Calm the Body and Grow the Heart: Stephen Porges on Polyvagal Theory

I recently interviewed Stephen Porges on Talk Time. He’s a professor of psychiatry who runs a lab at
UNC and formerly directed the Brain Body Center at the University of Illinois, Chicago. Porges is studying technologies clinicians will love, including measuring vagal regulation from a distance, or the heartbeat by video.

As Porges pointed out, we’re often intuitively aware of the emotional states of our clients and our own body’s response to threat. His research provides the physiological explanation.

Grow the Heart-post-pic

THE POLYVAGAL THEORY: SOCIAL SAFETY AND SHUTTING DOWN

The large vagus nerve, part of the parasympathetic nervous system, uses an old dorsal branch to
regulate organs below the diaphragm. Its newer update, in evolutionary terms, is the ventral branch
that controls the muscles of the heart, lungs, and face.

It’s this newer feature that lets us interact socially to determine safety in our environment. We analyze
vocal intonations, the muscles around the eyes, and reciprocity during listening. Our ears literally open
up when we’re in a heart-felt place and close when we’re under stress (causing us to miss consonants on
the ends of words), and the prosody in our voices conveys our emotional intentions.

When these newer fight or flee defense strategies don’t keep us safe; when there’s a history of severe
trauma, the vagus nerve kicks back to our old system, one the body doesn’t utilize easily or recover from
easily: shutting down, immobilization, disassociation. Much like a mouse going limp in the jaws of a cat,
numbing before certain death. This vegal kickback is considered a mis-regulation, and its repeated use
can cause problems in the pelvic floor and gut, as well as contribute to IBS and fibromyalgia, says
Porges.

THE BODY HAS SOME BASIC EXPECTATIONS

“The two worst things for a mammal are isolation and restraint,” says Porges.
Physiologically, our bodies evolved to expect co-regulation and reciprocity from others. The absence of
danger in an environment doesn’t make people feel safe. It’s receiving cues from others that triggers our
sense of safety. Having a strong social engagement system, that includes lots of safety cues, is how we
grow and develop and acquire resilience.

That’s why Porges says social interaction is a neural exercise. It’s why he says educational institutions
have it completely wrong when they stop children from playing and remove recesses to make time for
cognitive skill building. To emotionally regulate and learn when we’re challenged requires reciprocity, or co-regulation, and interaction. We need neural exercise for the vagus nerve to relax our vigilant states and let us sit still and process information.

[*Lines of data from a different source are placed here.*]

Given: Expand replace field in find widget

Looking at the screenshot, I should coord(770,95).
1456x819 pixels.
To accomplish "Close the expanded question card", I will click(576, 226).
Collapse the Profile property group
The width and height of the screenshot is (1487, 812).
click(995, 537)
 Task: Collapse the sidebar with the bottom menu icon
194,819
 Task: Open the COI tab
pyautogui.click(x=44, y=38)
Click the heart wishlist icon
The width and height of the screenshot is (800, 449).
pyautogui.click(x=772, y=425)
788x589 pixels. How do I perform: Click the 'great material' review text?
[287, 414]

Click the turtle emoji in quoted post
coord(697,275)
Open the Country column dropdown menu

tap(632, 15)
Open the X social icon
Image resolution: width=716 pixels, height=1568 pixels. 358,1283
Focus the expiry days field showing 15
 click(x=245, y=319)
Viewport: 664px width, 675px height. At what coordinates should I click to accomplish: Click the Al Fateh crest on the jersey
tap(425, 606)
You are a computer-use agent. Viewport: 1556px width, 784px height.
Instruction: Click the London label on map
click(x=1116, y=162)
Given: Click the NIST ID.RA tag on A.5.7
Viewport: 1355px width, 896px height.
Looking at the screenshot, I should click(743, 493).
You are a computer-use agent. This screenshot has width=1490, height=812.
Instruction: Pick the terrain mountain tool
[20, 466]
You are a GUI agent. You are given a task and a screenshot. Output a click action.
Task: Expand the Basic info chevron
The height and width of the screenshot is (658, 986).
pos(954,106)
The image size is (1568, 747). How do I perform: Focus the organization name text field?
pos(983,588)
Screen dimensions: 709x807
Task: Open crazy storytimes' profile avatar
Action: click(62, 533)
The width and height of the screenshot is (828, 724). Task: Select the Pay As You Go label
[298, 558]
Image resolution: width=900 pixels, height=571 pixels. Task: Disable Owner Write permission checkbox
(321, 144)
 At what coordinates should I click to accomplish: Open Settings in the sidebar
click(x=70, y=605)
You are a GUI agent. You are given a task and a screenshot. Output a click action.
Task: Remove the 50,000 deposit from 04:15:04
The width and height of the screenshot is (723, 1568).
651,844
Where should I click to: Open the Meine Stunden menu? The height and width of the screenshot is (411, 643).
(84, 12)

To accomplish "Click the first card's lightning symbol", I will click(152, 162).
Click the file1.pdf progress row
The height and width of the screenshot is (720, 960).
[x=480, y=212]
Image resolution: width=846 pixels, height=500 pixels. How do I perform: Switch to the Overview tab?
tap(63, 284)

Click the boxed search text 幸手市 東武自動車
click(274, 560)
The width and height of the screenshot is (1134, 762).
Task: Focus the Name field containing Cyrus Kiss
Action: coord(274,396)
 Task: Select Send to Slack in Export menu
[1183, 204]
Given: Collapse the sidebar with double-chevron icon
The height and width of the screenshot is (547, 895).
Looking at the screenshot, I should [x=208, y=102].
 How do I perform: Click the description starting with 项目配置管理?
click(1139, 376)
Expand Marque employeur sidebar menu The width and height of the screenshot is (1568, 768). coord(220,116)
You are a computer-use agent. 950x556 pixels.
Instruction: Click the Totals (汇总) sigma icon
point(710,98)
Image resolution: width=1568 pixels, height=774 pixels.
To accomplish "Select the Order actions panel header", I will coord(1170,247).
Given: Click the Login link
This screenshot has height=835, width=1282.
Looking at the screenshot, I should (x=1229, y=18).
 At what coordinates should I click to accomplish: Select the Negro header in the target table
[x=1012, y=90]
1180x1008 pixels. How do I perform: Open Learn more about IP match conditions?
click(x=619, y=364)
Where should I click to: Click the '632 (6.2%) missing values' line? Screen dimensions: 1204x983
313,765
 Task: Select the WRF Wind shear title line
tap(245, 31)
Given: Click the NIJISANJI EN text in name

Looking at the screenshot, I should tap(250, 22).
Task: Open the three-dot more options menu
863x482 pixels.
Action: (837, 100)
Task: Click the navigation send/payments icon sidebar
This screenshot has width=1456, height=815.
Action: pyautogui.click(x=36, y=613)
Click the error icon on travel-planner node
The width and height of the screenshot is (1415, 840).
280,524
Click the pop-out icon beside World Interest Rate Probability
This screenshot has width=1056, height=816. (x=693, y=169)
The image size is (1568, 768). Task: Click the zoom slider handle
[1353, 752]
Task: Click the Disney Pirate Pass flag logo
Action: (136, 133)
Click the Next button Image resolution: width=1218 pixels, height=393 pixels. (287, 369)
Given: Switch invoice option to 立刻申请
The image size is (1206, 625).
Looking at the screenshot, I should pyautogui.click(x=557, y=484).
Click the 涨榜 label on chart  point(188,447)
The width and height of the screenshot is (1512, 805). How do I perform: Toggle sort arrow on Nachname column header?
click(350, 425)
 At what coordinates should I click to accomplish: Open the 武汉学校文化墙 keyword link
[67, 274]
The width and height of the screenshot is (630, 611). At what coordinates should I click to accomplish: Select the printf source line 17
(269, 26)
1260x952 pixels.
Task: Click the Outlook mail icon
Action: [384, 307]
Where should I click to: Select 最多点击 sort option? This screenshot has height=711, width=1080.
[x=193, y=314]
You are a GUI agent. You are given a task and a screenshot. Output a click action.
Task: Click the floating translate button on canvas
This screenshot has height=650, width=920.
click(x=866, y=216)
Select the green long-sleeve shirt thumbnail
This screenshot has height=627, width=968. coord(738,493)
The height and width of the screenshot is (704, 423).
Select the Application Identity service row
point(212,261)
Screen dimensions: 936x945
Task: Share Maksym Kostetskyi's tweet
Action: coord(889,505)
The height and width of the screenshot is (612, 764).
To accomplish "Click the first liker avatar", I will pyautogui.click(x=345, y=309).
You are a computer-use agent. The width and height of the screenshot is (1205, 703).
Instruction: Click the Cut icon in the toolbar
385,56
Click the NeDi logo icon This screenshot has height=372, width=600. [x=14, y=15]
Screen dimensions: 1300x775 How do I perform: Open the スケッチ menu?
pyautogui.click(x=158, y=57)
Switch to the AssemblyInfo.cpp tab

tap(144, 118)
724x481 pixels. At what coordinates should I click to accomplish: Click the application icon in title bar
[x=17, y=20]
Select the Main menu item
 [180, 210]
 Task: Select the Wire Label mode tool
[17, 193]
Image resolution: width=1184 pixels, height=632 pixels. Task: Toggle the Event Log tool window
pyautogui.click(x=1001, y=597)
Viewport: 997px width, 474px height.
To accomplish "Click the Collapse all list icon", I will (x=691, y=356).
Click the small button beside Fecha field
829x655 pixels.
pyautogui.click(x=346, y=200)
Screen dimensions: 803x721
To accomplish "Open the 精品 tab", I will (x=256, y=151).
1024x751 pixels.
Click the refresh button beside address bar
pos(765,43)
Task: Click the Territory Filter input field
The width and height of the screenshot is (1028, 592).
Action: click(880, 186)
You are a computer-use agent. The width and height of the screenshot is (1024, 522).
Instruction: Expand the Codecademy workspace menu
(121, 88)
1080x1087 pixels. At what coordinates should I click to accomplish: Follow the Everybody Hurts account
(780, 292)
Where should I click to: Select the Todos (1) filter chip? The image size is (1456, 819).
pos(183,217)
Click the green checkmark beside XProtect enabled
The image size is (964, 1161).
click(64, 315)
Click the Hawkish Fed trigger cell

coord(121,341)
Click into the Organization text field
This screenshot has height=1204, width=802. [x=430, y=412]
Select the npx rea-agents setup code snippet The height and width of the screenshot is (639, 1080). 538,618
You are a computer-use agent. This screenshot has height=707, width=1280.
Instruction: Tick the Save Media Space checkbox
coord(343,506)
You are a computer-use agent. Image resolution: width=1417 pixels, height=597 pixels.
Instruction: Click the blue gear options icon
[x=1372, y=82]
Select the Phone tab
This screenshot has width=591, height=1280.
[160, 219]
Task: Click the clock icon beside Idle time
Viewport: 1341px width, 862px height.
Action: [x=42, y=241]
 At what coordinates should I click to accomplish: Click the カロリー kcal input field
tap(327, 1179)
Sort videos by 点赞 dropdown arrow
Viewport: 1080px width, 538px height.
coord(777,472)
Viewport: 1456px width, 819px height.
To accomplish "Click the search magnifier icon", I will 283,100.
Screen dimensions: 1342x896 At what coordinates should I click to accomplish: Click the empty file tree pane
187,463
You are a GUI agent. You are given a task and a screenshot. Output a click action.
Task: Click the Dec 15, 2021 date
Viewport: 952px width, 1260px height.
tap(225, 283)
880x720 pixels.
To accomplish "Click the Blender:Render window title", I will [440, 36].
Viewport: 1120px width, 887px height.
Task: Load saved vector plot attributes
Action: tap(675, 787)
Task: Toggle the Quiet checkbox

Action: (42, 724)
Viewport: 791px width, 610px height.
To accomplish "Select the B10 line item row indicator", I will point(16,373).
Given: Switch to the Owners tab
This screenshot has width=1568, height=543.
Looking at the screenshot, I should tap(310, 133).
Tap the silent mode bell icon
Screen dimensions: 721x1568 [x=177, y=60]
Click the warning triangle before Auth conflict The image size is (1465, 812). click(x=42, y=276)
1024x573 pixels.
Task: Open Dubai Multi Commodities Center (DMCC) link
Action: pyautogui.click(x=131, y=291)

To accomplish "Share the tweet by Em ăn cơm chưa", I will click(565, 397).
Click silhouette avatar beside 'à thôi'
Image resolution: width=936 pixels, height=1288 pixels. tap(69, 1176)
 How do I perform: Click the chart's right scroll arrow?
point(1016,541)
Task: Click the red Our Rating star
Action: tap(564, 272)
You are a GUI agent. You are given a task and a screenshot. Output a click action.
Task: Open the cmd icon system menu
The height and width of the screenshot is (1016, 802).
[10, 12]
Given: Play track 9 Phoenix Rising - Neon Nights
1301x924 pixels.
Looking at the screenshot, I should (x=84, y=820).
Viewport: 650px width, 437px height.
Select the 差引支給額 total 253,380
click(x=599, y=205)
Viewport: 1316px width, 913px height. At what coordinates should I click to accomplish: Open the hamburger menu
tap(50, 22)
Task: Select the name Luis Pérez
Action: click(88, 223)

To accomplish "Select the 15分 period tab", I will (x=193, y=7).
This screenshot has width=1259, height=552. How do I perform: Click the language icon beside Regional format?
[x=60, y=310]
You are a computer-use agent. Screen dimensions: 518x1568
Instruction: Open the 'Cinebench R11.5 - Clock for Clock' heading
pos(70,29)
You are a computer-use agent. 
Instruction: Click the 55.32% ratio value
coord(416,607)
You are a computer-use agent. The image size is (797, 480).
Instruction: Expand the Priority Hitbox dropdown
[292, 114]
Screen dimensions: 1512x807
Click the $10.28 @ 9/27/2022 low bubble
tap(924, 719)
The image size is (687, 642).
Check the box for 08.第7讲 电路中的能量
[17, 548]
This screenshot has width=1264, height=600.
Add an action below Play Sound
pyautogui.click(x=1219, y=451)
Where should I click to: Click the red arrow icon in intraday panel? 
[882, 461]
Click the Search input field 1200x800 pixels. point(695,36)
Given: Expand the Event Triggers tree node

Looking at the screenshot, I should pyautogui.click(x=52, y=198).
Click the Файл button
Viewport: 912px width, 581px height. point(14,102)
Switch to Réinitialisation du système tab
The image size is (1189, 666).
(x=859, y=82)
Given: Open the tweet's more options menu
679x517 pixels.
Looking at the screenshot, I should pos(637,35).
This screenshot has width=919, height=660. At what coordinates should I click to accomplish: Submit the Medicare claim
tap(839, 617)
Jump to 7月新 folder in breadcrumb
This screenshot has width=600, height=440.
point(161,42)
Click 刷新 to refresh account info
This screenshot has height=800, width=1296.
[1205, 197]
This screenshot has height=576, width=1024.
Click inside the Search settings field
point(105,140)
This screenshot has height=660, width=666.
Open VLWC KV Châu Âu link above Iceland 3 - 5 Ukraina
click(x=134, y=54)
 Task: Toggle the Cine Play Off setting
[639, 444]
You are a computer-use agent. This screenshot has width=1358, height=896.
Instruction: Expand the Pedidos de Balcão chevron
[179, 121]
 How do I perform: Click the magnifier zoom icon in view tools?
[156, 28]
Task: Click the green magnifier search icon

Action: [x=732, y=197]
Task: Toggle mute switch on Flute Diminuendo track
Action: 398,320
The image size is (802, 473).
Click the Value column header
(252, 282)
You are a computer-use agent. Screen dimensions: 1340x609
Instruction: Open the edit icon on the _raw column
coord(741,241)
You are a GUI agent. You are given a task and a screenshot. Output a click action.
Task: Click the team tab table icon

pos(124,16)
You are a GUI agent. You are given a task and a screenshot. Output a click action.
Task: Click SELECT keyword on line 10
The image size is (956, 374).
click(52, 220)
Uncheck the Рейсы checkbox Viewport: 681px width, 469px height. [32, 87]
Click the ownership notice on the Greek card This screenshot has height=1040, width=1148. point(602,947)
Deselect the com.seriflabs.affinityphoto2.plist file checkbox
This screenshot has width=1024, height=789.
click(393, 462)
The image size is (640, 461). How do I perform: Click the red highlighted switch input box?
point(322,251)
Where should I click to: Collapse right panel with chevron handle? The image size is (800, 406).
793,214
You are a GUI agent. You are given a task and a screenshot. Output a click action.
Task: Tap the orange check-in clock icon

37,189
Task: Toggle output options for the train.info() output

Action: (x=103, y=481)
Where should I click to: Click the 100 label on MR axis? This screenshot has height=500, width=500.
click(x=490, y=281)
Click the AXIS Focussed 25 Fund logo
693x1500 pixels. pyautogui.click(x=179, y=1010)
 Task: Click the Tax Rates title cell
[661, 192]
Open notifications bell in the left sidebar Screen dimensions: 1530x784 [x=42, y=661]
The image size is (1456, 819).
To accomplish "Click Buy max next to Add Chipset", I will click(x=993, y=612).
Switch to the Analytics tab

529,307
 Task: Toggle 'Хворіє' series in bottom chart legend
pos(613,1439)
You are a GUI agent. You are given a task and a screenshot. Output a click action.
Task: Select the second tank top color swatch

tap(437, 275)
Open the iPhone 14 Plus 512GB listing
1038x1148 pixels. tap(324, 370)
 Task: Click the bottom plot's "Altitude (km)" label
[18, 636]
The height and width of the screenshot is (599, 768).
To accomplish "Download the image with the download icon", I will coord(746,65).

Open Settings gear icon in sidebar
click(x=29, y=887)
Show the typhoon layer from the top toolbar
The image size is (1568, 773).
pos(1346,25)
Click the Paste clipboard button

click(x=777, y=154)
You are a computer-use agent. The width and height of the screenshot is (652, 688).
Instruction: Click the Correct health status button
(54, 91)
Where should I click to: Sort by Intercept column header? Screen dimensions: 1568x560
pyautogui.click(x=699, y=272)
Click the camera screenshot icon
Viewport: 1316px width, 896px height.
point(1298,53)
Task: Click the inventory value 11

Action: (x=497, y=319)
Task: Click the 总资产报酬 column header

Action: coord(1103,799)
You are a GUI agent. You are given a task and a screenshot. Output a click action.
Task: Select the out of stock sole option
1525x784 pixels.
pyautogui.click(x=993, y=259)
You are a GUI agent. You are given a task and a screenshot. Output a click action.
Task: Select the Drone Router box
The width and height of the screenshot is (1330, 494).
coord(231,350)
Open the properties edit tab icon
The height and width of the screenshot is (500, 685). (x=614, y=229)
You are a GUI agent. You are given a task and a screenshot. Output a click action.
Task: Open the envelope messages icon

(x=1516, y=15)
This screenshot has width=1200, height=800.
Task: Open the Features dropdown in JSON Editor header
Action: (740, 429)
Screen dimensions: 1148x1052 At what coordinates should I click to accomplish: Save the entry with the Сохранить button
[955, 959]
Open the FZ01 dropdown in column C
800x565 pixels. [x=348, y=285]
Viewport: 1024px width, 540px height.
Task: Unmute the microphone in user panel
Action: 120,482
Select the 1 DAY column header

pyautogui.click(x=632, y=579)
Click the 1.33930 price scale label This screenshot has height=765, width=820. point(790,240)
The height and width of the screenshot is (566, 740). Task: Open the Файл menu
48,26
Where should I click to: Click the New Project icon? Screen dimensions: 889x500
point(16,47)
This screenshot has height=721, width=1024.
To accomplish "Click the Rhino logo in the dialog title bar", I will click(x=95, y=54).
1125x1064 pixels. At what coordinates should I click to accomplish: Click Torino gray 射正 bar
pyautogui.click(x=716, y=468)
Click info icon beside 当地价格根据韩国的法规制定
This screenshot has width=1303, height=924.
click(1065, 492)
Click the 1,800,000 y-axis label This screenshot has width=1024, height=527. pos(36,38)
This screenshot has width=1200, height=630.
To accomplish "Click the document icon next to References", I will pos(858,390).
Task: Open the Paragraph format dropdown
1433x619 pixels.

When the nervous system feels safe, people have the ability to be more creative and bold.

BEING WITNESSED AND HEARD CALMS THE BODY

 

Porges says there’s a hierarchy of calming, and it starts with the ears during co-regulation with another
person.

When we hear prosodic words (warm and melodic intonations), the muscles in the ears relax, then the
muscles in the eyes and face. Our-breath deepens, the heart calms, and the sympathetic defense system
down-regulates. It’s totally predictable, Porges says.

Anyone under stress can return to a secure base, have engagement and reciprocity, be regulated, and
develop the boldness required to take risks and learn and grow. Some of Porges’ favorite techniques
involve the out-breath and the ear, such as pranayama yoga, singing together, or playing a wind
instrument.

CLINICIANS CALM THE VAGAL SYSTEM WITH ATTACHMENT THEORY

As clinicians we see the development of well-being when we use attachment theory and a person’s
partner to bring someone out of the danger zone and into safety. We slow things down. You’re on your
guard; it’s okay—I see you. You’re safe. You’re important. I hear you.

Stephen Porges’ work has been so important for clinicians to understand the origins of physiological
responses. When we honor who we are and how our nervous systems are set up, it allows healing and
resilience development. Warm social interaction–neural exercise—creates receptivity, resourcefulness,
and resilience.

Let’s change the way we interact as a society and make the world a safer place.